The company also dropped a Phase 2 candidate for pulmonary fibrosis called GSK3915393 that it got from its 2019
buyout of Sitari Pharmaceuticals
for an undisclosed amount. The candidate was originally developed for the treatment of celiac disease, but GSK
ended that work
in 2023. It also nixed an anti-PVRIG antibody that was in Phase 2 development for cancer, known as GSK4381562, which it
licensed
from Surface Oncology in 2020.
GSK declined to comment on the specific reasons for each termination.
The drugmaker also got rid of four programs that it developed in-house. There’s a Phase 1 DNMT1 inhibitor for sickle cell disease, two Phase 2 vaccine candidates for cytomegalovirus and meningococcal disease, and an anti-CD96 antibody for cancer called nelistotug, which was
partnered with iTeos
and 23andMe.
Elsewhere, GSK
reported
robust Q3 sales, which rose about 8% to £8.5 billion. The strong performance was supported by “sustained double-digit growth” in specialty medicines across respiratory, immunology and inflammation, oncology and HIV, Walmsley said on its media call Wednesday.

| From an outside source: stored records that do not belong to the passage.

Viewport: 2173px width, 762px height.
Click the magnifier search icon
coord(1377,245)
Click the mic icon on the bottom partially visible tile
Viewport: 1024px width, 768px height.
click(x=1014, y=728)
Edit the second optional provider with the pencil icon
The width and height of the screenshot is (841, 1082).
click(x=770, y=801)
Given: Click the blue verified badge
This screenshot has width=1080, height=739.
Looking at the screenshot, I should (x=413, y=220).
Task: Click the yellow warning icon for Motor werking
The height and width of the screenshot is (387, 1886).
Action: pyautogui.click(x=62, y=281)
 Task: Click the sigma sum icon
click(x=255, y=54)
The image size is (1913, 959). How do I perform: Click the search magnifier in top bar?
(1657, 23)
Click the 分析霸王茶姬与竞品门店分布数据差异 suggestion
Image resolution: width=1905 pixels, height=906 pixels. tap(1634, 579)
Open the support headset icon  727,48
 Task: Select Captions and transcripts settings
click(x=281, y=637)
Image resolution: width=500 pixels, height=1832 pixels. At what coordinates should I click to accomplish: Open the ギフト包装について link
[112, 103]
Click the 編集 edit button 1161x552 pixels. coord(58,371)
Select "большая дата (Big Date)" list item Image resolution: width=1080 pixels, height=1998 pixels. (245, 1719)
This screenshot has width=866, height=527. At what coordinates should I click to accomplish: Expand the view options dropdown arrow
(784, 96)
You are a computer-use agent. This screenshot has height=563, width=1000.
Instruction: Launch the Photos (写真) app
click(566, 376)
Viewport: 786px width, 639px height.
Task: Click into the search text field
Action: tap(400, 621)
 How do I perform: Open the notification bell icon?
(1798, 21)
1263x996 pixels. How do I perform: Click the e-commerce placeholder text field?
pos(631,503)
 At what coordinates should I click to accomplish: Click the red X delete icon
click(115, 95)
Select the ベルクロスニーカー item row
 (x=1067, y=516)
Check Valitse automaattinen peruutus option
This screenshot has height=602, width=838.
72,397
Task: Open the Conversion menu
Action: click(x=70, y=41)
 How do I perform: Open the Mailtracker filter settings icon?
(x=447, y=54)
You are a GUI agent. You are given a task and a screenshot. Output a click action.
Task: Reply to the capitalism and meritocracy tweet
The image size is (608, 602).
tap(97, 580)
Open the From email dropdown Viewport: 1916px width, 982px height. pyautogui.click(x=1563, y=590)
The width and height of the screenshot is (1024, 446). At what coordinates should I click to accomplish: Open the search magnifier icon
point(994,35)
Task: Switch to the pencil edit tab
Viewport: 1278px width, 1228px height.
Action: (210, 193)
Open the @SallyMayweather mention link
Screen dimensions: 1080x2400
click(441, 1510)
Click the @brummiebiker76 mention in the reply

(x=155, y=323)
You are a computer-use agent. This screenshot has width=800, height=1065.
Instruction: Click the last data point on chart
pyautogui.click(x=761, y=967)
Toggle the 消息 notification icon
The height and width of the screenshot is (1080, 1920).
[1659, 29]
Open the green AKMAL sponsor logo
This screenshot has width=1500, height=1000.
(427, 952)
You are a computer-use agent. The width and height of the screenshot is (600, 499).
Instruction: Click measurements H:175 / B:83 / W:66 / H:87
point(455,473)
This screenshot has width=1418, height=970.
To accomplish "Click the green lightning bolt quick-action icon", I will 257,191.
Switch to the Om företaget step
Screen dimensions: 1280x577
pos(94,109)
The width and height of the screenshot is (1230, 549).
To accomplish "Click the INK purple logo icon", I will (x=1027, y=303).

Based on the strong performance, the company bumped expected turnover growth this year to 6% to 7%, from a previous range of 3% to 5%. It also expects core operating profit to increase between 9% and 11%, up from the higher end of 6% to 8%. Meanwhile, earnings per share are set to grow between 10% to 12%, compared with a prior range of 6% to 8%.
GSK’s
stock
is up 1.5% on the London exchange.
One area of weakness was the company’s influenza franchise, which saw sales dip about 22% to £216 million due in part to competition in the US.
“We remain very cautious about the [vaccine] environment in the US,” Walmsley said.
Last week, Sanofi’s CFO François Roger also highlighted how
“negative buzz”
around vaccines had impacted its sales.